RECORDS Start Marker

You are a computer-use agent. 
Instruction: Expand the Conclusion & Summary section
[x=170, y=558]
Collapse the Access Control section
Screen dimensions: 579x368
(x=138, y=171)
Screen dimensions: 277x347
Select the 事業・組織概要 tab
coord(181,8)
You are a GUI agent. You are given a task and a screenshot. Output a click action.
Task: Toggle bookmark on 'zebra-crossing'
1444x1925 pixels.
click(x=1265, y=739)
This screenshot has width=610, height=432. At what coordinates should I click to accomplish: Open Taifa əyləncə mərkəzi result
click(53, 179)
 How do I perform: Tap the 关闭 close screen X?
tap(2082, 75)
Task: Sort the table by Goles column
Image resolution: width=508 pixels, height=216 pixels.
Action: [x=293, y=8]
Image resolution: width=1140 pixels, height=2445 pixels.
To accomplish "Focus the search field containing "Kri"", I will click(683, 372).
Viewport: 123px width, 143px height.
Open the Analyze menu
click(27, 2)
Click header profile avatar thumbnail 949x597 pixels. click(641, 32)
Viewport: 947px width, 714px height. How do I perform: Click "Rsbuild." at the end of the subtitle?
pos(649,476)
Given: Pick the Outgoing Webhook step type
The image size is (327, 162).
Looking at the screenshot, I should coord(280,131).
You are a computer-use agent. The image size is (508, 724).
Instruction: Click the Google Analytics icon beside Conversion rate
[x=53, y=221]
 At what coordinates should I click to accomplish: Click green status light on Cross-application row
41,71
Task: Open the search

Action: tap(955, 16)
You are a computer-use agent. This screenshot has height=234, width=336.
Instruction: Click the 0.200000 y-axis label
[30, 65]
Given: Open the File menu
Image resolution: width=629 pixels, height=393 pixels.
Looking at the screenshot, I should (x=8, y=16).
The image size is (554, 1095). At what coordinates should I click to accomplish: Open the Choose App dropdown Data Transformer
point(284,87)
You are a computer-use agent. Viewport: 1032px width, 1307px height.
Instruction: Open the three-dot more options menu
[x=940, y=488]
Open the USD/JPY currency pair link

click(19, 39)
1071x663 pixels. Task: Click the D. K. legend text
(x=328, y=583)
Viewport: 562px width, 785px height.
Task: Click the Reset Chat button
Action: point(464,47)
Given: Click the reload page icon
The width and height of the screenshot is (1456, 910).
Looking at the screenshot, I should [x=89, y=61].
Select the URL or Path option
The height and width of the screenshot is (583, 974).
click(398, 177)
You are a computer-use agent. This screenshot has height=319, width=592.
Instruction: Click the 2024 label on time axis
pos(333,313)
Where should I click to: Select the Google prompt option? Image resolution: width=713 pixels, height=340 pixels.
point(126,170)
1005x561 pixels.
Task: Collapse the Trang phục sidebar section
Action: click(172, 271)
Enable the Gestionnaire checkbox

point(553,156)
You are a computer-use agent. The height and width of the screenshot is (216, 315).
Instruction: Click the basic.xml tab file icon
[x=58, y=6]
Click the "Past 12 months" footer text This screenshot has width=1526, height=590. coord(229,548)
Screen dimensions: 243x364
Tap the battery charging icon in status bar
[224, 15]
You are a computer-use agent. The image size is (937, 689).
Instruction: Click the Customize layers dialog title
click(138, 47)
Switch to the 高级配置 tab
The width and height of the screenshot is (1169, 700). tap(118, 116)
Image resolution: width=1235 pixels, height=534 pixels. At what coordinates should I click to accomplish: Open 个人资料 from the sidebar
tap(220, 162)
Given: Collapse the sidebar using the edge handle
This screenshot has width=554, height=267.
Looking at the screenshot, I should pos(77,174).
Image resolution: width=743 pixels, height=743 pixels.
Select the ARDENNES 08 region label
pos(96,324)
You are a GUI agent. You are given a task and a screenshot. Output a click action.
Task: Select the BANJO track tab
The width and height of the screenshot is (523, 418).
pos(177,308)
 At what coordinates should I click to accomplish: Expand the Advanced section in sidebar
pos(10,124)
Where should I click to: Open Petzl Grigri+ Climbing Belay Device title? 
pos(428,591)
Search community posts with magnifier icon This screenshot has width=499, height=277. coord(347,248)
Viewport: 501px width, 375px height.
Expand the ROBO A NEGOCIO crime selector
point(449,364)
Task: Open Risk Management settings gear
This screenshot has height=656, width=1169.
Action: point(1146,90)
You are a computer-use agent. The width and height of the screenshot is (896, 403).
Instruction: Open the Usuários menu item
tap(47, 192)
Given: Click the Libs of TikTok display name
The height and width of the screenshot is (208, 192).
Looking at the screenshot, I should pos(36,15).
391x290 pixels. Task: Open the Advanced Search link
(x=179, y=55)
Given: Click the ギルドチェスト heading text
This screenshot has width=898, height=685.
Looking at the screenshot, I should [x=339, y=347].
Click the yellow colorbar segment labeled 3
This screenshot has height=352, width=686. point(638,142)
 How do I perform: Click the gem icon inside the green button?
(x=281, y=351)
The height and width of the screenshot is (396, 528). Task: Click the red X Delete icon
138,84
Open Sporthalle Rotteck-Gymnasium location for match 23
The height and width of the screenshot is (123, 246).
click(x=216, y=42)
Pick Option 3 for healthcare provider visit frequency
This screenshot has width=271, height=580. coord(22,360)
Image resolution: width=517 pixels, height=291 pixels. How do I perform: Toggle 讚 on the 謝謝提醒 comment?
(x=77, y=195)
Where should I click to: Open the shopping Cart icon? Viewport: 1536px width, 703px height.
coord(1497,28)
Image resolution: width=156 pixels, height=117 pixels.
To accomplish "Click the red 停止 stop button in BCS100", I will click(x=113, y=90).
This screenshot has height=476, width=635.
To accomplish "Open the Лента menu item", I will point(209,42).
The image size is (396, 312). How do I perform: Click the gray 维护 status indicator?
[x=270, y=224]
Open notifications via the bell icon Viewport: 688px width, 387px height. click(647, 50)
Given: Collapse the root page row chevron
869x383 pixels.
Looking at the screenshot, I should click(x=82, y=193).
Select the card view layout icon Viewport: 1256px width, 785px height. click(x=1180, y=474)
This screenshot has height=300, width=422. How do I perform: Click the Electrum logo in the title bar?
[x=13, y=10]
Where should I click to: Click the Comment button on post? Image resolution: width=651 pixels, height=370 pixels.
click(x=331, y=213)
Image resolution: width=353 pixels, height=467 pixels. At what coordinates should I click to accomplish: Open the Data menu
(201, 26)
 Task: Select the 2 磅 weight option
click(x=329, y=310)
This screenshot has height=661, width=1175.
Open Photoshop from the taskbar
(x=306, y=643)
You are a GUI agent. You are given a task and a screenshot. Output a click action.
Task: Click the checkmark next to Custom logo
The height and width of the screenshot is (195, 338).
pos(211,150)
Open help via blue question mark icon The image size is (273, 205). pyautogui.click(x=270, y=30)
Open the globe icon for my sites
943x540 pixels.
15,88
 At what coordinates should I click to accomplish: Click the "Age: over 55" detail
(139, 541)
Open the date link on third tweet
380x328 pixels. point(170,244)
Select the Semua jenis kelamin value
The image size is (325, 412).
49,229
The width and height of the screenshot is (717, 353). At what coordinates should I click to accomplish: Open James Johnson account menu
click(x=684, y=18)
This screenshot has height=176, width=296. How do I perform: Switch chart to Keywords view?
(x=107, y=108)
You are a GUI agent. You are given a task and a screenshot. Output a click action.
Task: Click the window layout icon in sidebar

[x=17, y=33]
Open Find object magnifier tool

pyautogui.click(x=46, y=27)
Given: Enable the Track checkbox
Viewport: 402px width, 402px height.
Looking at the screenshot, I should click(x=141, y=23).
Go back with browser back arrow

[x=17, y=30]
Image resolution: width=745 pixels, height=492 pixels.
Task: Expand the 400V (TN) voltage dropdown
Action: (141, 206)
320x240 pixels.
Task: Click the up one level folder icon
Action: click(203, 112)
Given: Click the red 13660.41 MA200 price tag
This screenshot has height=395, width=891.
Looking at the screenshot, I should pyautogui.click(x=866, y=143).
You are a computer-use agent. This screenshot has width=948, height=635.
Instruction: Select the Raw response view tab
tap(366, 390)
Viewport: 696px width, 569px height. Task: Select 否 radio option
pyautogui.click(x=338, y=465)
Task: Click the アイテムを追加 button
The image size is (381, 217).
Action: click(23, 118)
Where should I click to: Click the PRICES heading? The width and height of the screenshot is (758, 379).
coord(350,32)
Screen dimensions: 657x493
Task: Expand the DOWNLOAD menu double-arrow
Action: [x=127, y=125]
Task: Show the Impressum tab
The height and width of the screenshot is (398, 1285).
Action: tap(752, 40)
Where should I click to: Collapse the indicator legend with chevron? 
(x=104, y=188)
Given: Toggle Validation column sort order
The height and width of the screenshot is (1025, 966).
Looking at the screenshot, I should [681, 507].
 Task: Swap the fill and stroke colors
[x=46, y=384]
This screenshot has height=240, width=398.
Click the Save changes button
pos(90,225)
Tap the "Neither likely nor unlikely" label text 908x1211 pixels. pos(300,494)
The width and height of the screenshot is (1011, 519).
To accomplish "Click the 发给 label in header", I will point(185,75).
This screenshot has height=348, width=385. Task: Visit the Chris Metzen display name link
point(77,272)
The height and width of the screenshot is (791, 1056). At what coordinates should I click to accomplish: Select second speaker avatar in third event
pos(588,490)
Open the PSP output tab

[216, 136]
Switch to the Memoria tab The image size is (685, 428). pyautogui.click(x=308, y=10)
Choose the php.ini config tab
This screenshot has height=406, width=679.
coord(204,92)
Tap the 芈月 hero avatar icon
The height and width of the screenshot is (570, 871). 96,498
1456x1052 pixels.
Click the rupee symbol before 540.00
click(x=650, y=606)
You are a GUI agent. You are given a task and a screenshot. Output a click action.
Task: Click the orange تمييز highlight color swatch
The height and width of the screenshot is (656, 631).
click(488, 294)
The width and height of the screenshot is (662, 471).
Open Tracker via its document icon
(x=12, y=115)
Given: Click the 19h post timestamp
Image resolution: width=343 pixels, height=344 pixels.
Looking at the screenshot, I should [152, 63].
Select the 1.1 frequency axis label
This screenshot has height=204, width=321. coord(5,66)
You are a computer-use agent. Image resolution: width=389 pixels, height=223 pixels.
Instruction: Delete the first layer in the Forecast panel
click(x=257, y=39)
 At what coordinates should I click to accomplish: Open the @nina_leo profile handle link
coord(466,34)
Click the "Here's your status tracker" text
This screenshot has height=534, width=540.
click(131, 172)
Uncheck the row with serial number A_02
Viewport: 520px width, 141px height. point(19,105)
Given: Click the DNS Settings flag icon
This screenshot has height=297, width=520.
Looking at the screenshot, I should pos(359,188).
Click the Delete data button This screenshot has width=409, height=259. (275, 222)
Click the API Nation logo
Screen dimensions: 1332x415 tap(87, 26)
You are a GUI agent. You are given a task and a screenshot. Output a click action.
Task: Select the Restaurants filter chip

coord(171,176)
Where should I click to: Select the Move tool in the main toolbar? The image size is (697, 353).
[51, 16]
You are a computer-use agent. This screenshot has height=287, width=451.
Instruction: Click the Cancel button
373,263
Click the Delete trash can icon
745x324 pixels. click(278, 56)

RECORDS End Marker

• [ABOUT THIS TASK]:
Beginning at the first line above, repeat exactly until the line containing "Given: Open the File menu", which is included.

• [ANSWER BOX]:
You are a computer-use agent. 
Instruction: Expand the Conclusion & Summary section
[x=170, y=558]
Collapse the Access Control section
Screen dimensions: 579x368
(x=138, y=171)
Screen dimensions: 277x347
Select the 事業・組織概要 tab
coord(181,8)
You are a GUI agent. You are given a task and a screenshot. Output a click action.
Task: Toggle bookmark on 'zebra-crossing'
1444x1925 pixels.
click(x=1265, y=739)
This screenshot has width=610, height=432. At what coordinates should I click to accomplish: Open Taifa əyləncə mərkəzi result
click(53, 179)
 How do I perform: Tap the 关闭 close screen X?
tap(2082, 75)
Task: Sort the table by Goles column
Image resolution: width=508 pixels, height=216 pixels.
Action: [x=293, y=8]
Image resolution: width=1140 pixels, height=2445 pixels.
To accomplish "Focus the search field containing "Kri"", I will click(683, 372).
Viewport: 123px width, 143px height.
Open the Analyze menu
click(27, 2)
Click header profile avatar thumbnail 949x597 pixels. click(641, 32)
Viewport: 947px width, 714px height. How do I perform: Click "Rsbuild." at the end of the subtitle?
pos(649,476)
Given: Pick the Outgoing Webhook step type
The image size is (327, 162).
Looking at the screenshot, I should coord(280,131).
You are a computer-use agent. The image size is (508, 724).
Instruction: Click the Google Analytics icon beside Conversion rate
[x=53, y=221]
 At what coordinates should I click to accomplish: Click green status light on Cross-application row
41,71
Task: Open the search

Action: tap(955, 16)
You are a computer-use agent. This screenshot has height=234, width=336.
Instruction: Click the 0.200000 y-axis label
[30, 65]
Given: Open the File menu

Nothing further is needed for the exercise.